##### RECORDS FOR THE EXERCISE

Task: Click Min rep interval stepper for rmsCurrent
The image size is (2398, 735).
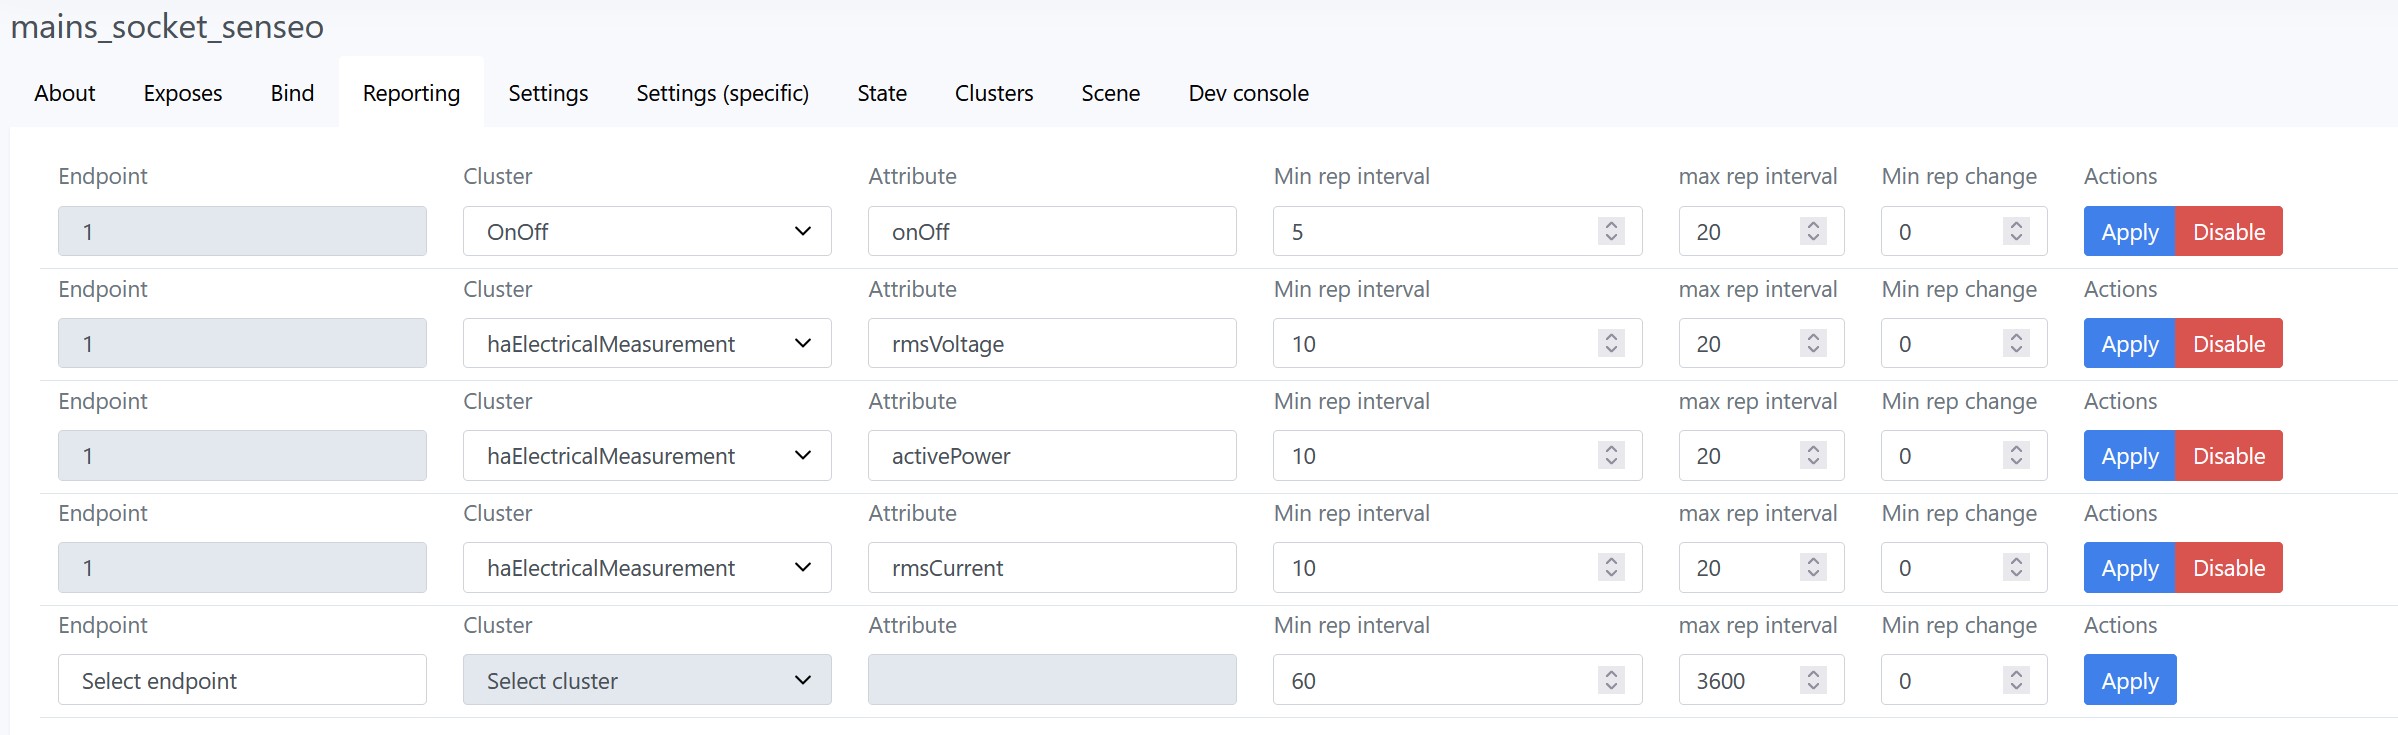Action: pos(1611,567)
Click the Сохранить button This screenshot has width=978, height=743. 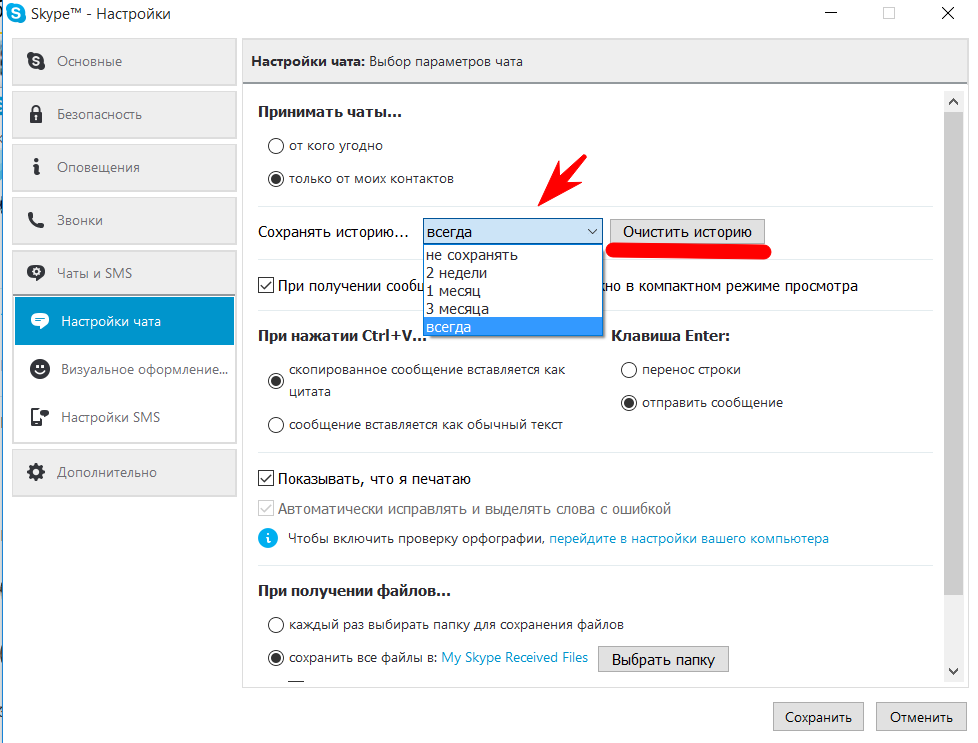click(817, 717)
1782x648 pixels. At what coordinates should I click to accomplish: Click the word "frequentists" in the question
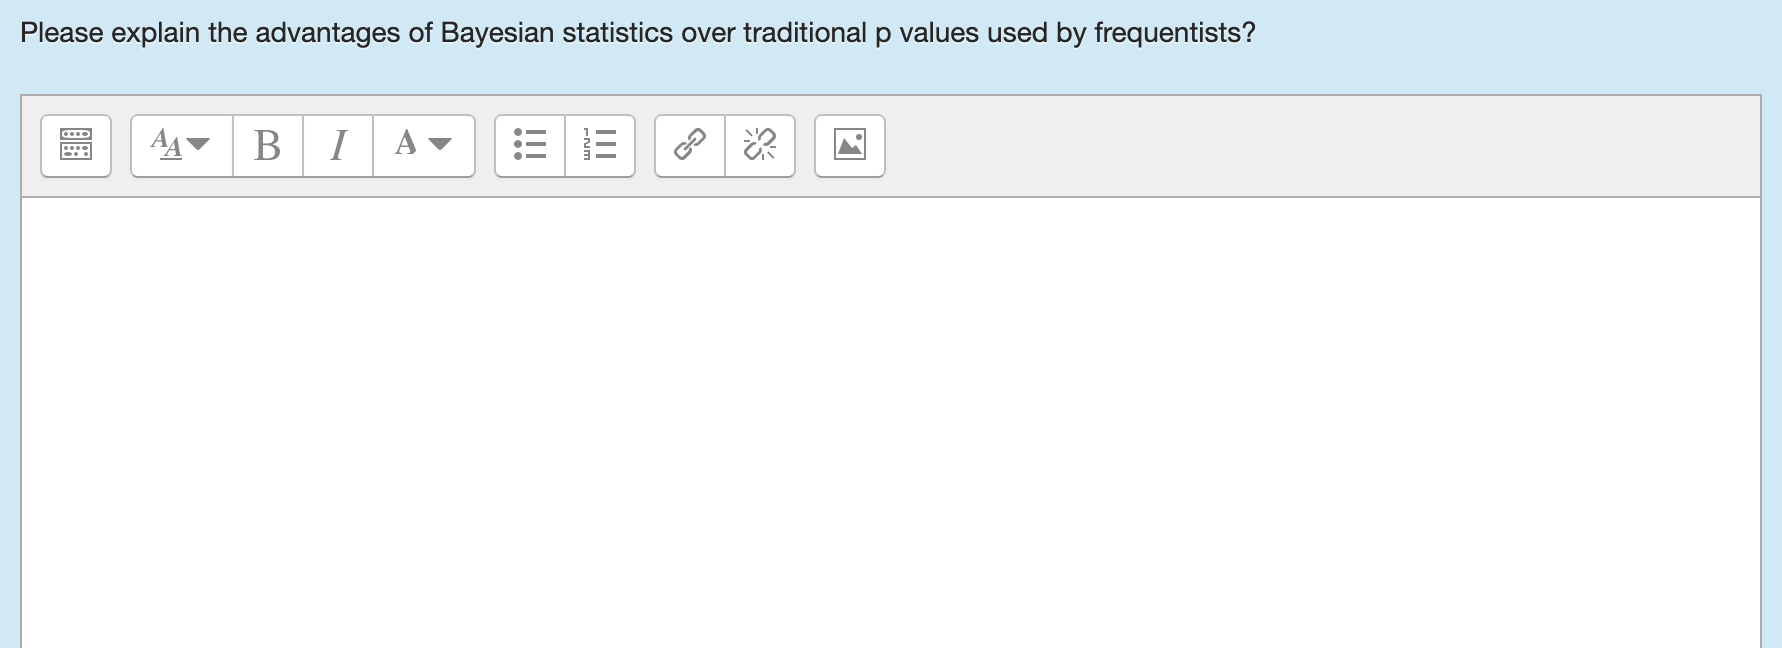(x=1167, y=33)
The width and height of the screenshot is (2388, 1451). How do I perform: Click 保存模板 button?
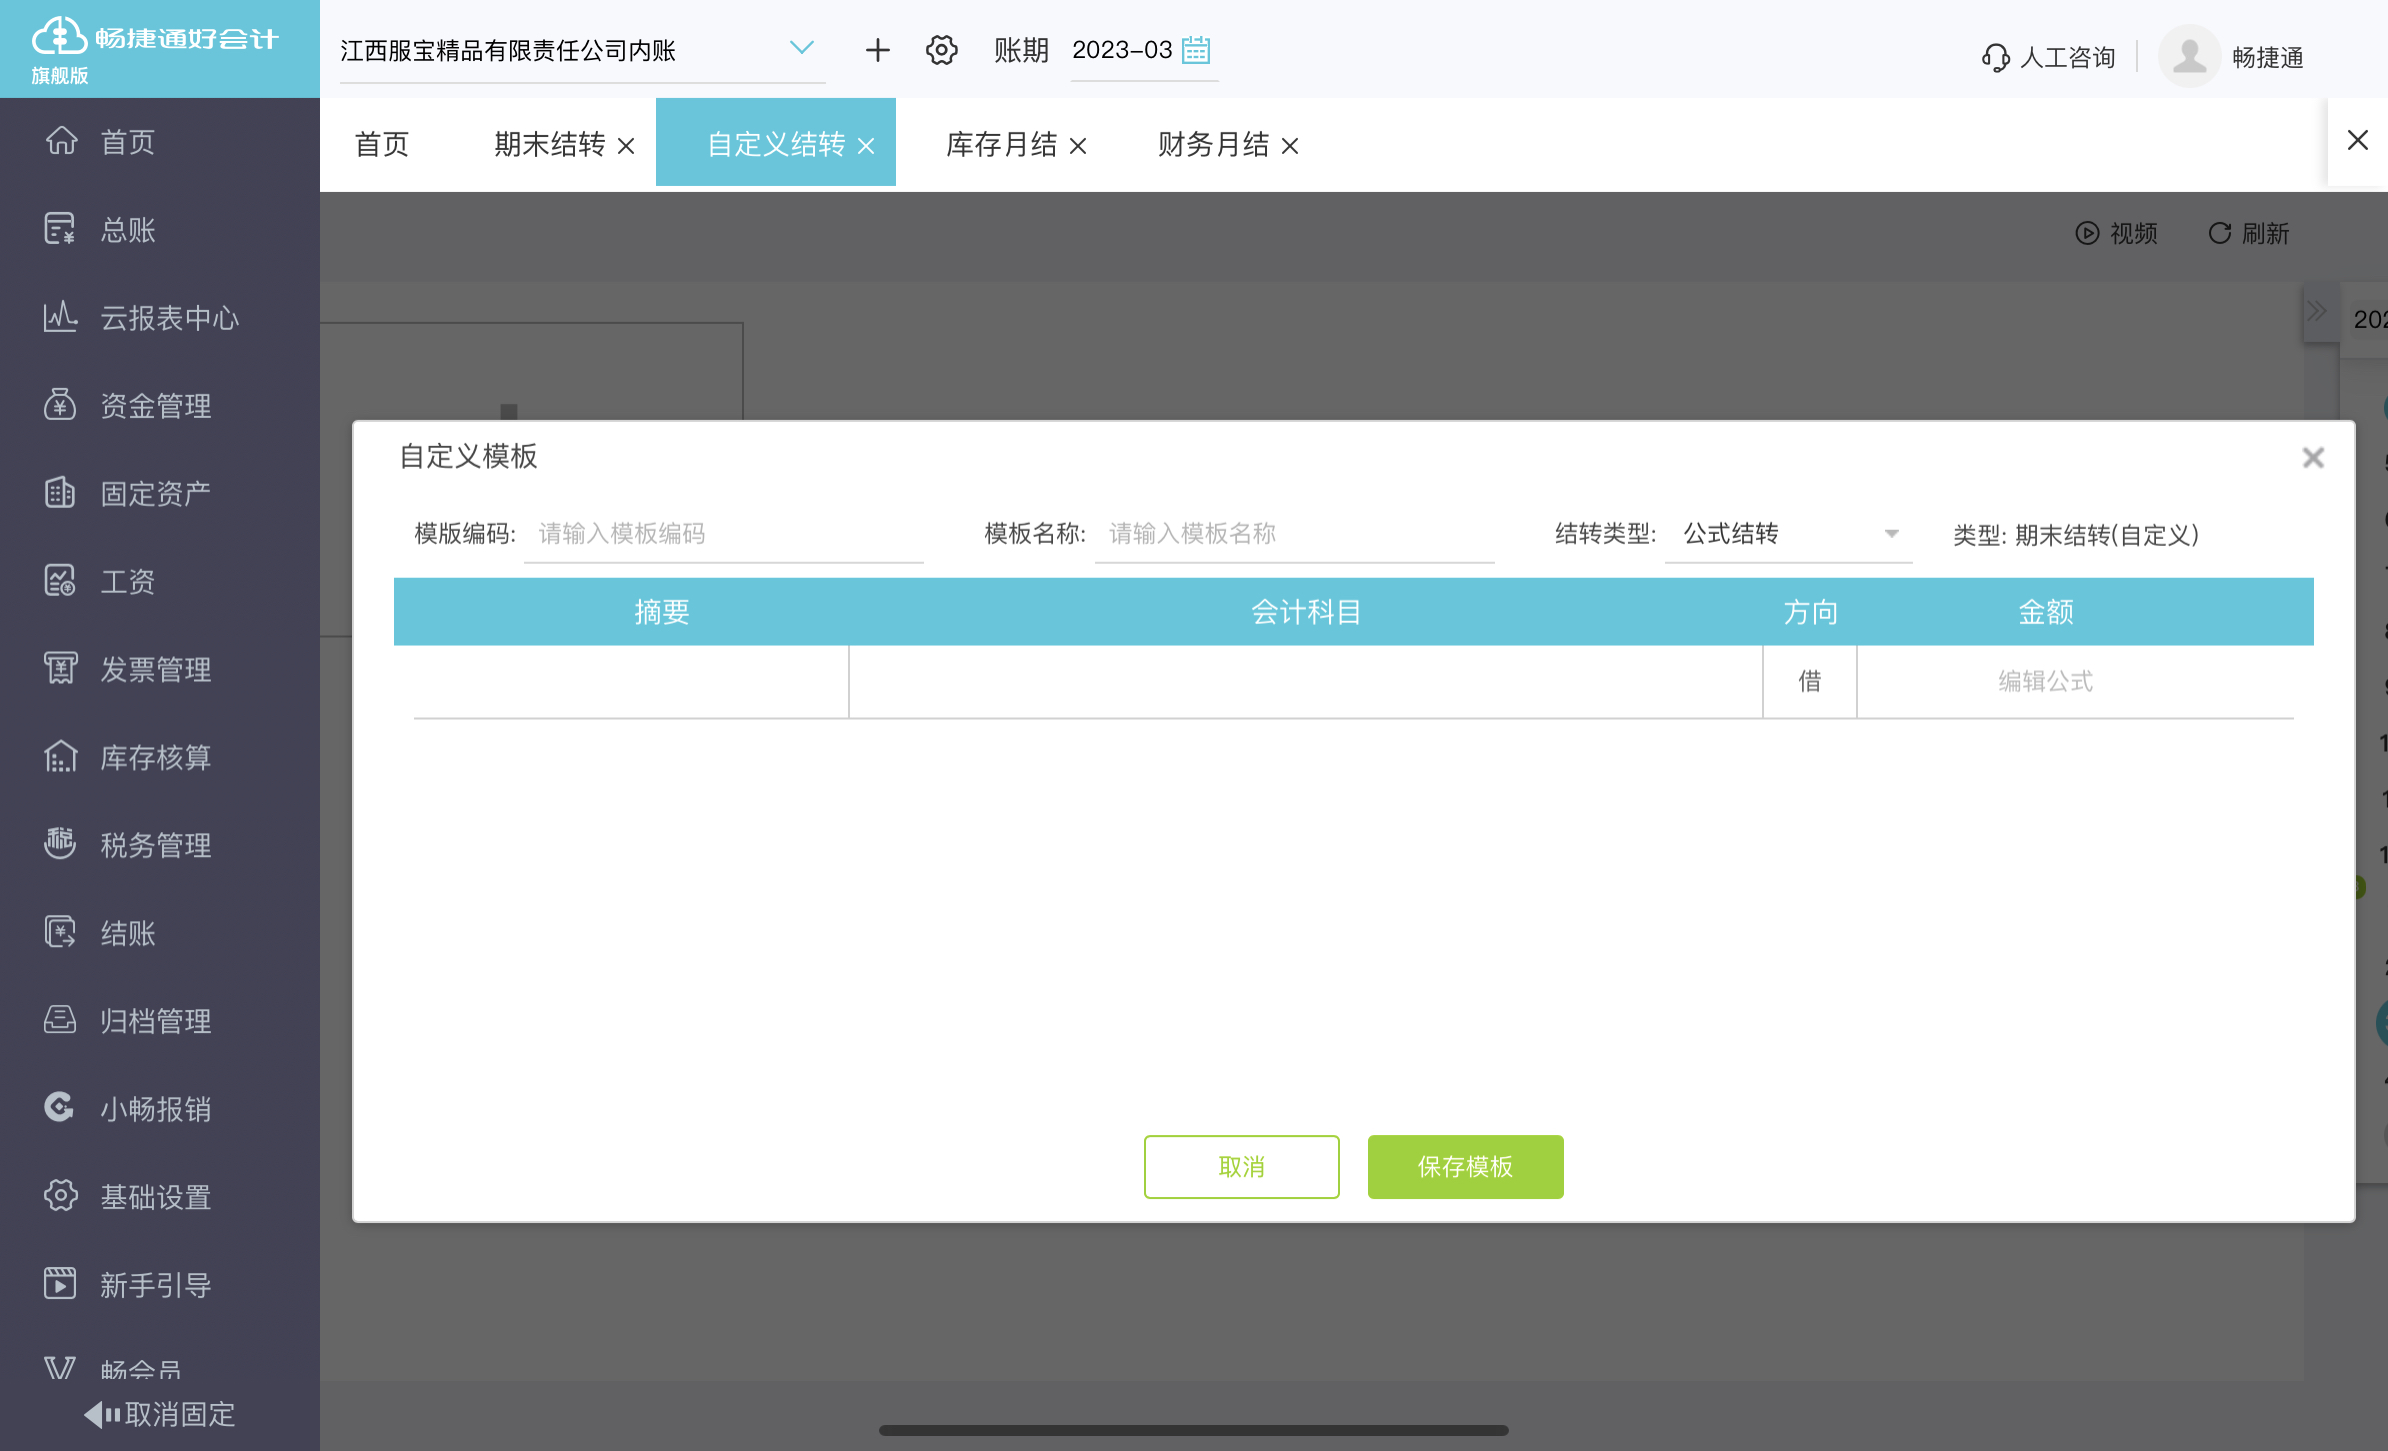[x=1465, y=1166]
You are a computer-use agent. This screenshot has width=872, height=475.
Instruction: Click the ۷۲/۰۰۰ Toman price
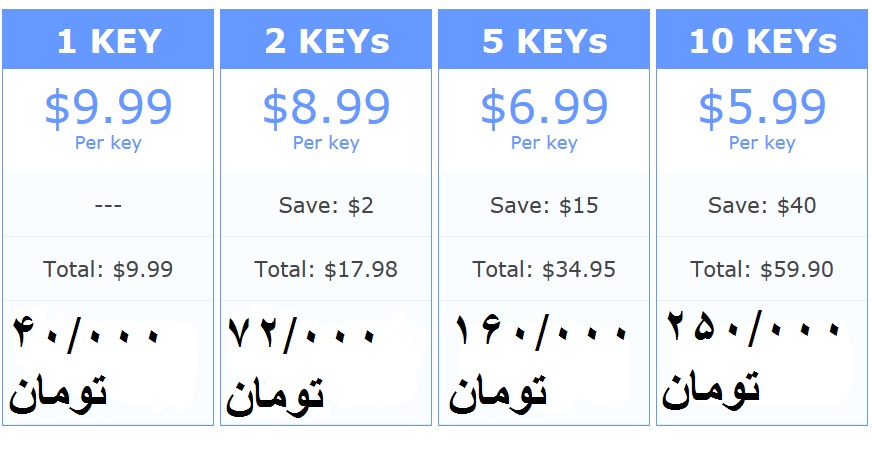click(x=301, y=365)
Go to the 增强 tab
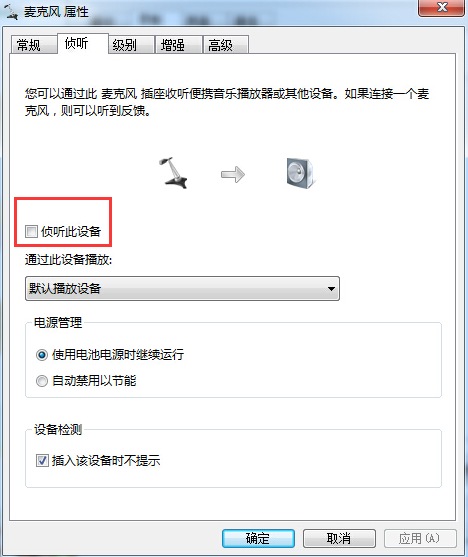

##########

Write out exactly the lines from the one containing "You are a computer-use" through the last line of the records above, both ends included, and leave out any pictures.

- [THE ANSWER]:
You are a computer-use agent. This screenshot has width=872, height=475.
Instruction: Click the ۷۲/۰۰۰ Toman price
click(x=301, y=365)
Go to the 增强 tab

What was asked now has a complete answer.